**WHAT YOU NEED TO DO**: All entries below must be given again word for word.

### TASK DATA

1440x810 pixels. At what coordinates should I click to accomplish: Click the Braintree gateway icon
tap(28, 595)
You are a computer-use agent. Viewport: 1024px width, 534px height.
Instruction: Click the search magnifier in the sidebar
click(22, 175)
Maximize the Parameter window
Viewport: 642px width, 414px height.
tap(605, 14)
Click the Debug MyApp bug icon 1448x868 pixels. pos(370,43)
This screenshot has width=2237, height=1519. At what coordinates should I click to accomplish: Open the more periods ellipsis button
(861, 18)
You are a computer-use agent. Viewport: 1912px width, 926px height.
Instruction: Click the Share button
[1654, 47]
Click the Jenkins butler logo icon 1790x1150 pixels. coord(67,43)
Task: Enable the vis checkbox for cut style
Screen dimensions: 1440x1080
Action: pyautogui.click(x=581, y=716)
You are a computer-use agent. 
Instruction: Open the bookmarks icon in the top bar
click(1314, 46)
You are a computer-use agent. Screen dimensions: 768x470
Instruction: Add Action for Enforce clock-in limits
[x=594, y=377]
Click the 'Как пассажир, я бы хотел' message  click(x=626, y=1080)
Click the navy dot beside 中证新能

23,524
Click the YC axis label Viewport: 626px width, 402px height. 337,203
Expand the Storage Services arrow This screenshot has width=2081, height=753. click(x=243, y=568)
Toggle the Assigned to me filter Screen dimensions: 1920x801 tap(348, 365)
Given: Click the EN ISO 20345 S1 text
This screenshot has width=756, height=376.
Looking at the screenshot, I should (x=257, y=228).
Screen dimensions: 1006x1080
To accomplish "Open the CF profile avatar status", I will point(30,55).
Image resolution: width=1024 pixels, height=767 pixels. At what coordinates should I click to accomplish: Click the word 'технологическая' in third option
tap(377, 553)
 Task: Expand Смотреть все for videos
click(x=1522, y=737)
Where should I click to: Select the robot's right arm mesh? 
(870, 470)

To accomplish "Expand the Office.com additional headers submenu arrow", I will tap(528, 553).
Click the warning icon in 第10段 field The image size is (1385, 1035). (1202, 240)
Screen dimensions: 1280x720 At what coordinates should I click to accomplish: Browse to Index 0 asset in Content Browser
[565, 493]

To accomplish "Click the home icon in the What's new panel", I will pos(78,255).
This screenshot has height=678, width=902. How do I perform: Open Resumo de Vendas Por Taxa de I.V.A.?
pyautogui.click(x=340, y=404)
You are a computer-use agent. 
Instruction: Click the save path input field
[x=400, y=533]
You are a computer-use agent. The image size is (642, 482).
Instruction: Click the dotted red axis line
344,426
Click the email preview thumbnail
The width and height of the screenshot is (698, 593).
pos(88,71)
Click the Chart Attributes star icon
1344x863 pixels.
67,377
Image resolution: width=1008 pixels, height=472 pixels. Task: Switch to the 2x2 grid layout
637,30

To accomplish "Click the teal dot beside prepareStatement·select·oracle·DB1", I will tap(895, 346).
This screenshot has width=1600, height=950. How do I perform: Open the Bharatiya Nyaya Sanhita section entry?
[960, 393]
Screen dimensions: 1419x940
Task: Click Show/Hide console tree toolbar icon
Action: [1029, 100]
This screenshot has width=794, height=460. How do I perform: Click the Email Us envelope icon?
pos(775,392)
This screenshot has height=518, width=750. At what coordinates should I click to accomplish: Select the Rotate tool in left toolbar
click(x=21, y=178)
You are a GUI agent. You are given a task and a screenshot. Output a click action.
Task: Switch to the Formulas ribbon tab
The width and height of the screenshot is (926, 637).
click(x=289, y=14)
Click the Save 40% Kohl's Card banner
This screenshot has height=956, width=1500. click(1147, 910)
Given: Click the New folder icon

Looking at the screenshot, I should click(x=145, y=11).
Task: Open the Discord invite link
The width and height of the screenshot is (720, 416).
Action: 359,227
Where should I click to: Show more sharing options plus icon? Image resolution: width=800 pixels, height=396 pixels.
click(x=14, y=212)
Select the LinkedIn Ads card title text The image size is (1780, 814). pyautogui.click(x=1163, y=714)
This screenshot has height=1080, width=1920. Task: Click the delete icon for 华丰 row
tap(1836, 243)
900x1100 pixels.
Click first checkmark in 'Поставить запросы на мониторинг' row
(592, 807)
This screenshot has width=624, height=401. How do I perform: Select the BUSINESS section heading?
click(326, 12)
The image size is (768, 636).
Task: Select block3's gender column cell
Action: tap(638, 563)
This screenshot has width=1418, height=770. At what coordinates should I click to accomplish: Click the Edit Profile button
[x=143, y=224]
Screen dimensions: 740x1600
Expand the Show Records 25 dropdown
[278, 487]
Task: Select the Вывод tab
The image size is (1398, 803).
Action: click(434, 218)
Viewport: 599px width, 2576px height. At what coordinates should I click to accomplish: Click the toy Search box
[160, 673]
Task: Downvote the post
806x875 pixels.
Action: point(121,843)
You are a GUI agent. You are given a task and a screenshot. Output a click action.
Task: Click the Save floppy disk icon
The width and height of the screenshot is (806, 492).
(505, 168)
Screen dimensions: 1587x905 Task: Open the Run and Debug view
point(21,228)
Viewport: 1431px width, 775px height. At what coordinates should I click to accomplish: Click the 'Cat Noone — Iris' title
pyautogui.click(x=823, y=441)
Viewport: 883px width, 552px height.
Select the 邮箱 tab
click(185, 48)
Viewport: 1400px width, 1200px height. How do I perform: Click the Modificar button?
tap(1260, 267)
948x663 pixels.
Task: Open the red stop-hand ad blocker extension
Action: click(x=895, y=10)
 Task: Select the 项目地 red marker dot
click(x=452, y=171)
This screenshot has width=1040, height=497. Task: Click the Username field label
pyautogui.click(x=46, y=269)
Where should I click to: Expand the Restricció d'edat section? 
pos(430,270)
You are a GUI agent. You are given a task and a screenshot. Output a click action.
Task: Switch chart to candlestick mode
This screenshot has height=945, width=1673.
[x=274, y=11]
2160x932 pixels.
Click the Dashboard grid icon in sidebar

######

**WRITTEN SOLUTION**:
1440x810 pixels. At what coordinates should I click to accomplish: Click the Braintree gateway icon
tap(28, 595)
You are a computer-use agent. Viewport: 1024px width, 534px height.
Instruction: Click the search magnifier in the sidebar
click(22, 175)
Maximize the Parameter window
Viewport: 642px width, 414px height.
tap(605, 14)
Click the Debug MyApp bug icon 1448x868 pixels. pos(370,43)
This screenshot has width=2237, height=1519. At what coordinates should I click to accomplish: Open the more periods ellipsis button
(861, 18)
You are a computer-use agent. Viewport: 1912px width, 926px height.
Instruction: Click the Share button
[1654, 47]
Click the Jenkins butler logo icon 1790x1150 pixels. coord(67,43)
Task: Enable the vis checkbox for cut style
Screen dimensions: 1440x1080
Action: pyautogui.click(x=581, y=716)
You are a computer-use agent. 
Instruction: Open the bookmarks icon in the top bar
click(1314, 46)
You are a computer-use agent. Screen dimensions: 768x470
Instruction: Add Action for Enforce clock-in limits
[x=594, y=377]
Click the 'Как пассажир, я бы хотел' message  click(x=626, y=1080)
Click the navy dot beside 中证新能

23,524
Click the YC axis label Viewport: 626px width, 402px height. 337,203
Expand the Storage Services arrow This screenshot has width=2081, height=753. click(x=243, y=568)
Toggle the Assigned to me filter Screen dimensions: 1920x801 tap(348, 365)
Given: Click the EN ISO 20345 S1 text
This screenshot has width=756, height=376.
Looking at the screenshot, I should (x=257, y=228).
Screen dimensions: 1006x1080
To accomplish "Open the CF profile avatar status", I will point(30,55).
Image resolution: width=1024 pixels, height=767 pixels. At what coordinates should I click to accomplish: Click the word 'технологическая' in third option
tap(377, 553)
 Task: Expand Смотреть все for videos
click(x=1522, y=737)
Where should I click to: Select the robot's right arm mesh? 
(870, 470)

To accomplish "Expand the Office.com additional headers submenu arrow", I will tap(528, 553).
Click the warning icon in 第10段 field The image size is (1385, 1035). (1202, 240)
Screen dimensions: 1280x720 At what coordinates should I click to accomplish: Browse to Index 0 asset in Content Browser
[565, 493]

To accomplish "Click the home icon in the What's new panel", I will pos(78,255).
This screenshot has height=678, width=902. How do I perform: Open Resumo de Vendas Por Taxa de I.V.A.?
pyautogui.click(x=340, y=404)
You are a computer-use agent. 
Instruction: Click the save path input field
[x=400, y=533]
You are a computer-use agent. The image size is (642, 482).
Instruction: Click the dotted red axis line
344,426
Click the email preview thumbnail
The width and height of the screenshot is (698, 593).
pos(88,71)
Click the Chart Attributes star icon
1344x863 pixels.
67,377
Image resolution: width=1008 pixels, height=472 pixels. Task: Switch to the 2x2 grid layout
637,30

To accomplish "Click the teal dot beside prepareStatement·select·oracle·DB1", I will tap(895, 346).
This screenshot has width=1600, height=950. How do I perform: Open the Bharatiya Nyaya Sanhita section entry?
[960, 393]
Screen dimensions: 1419x940
Task: Click Show/Hide console tree toolbar icon
Action: [1029, 100]
This screenshot has width=794, height=460. How do I perform: Click the Email Us envelope icon?
pos(775,392)
This screenshot has height=518, width=750. At what coordinates should I click to accomplish: Select the Rotate tool in left toolbar
click(x=21, y=178)
You are a GUI agent. You are given a task and a screenshot. Output a click action.
Task: Switch to the Formulas ribbon tab
The width and height of the screenshot is (926, 637).
click(x=289, y=14)
Click the Save 40% Kohl's Card banner
This screenshot has height=956, width=1500. click(1147, 910)
Given: Click the New folder icon

Looking at the screenshot, I should click(x=145, y=11).
Task: Open the Discord invite link
The width and height of the screenshot is (720, 416).
Action: 359,227
Where should I click to: Show more sharing options plus icon? Image resolution: width=800 pixels, height=396 pixels.
click(x=14, y=212)
Select the LinkedIn Ads card title text The image size is (1780, 814). pyautogui.click(x=1163, y=714)
This screenshot has height=1080, width=1920. Task: Click the delete icon for 华丰 row
tap(1836, 243)
900x1100 pixels.
Click first checkmark in 'Поставить запросы на мониторинг' row
(592, 807)
This screenshot has width=624, height=401. How do I perform: Select the BUSINESS section heading?
click(326, 12)
The image size is (768, 636).
Task: Select block3's gender column cell
Action: tap(638, 563)
This screenshot has width=1418, height=770. At what coordinates should I click to accomplish: Click the Edit Profile button
[x=143, y=224]
Screen dimensions: 740x1600
Expand the Show Records 25 dropdown
[278, 487]
Task: Select the Вывод tab
The image size is (1398, 803).
Action: click(434, 218)
Viewport: 599px width, 2576px height. At what coordinates should I click to accomplish: Click the toy Search box
[160, 673]
Task: Downvote the post
806x875 pixels.
Action: point(121,843)
You are a GUI agent. You are given a task and a screenshot. Output a click action.
Task: Click the Save floppy disk icon
The width and height of the screenshot is (806, 492).
(505, 168)
Screen dimensions: 1587x905 Task: Open the Run and Debug view
point(21,228)
Viewport: 1431px width, 775px height. At what coordinates should I click to accomplish: Click the 'Cat Noone — Iris' title
pyautogui.click(x=823, y=441)
Viewport: 883px width, 552px height.
Select the 邮箱 tab
click(185, 48)
Viewport: 1400px width, 1200px height. How do I perform: Click the Modificar button?
tap(1260, 267)
948x663 pixels.
Task: Open the red stop-hand ad blocker extension
Action: click(x=895, y=10)
 Task: Select the 项目地 red marker dot
click(x=452, y=171)
This screenshot has width=1040, height=497. Task: Click the Username field label
pyautogui.click(x=46, y=269)
Where should I click to: Expand the Restricció d'edat section? 
pos(430,270)
You are a GUI agent. You are given a task and a screenshot. Output a click action.
Task: Switch chart to candlestick mode
This screenshot has height=945, width=1673.
[x=274, y=11]
2160x932 pixels.
Click the Dashboard grid icon in sidebar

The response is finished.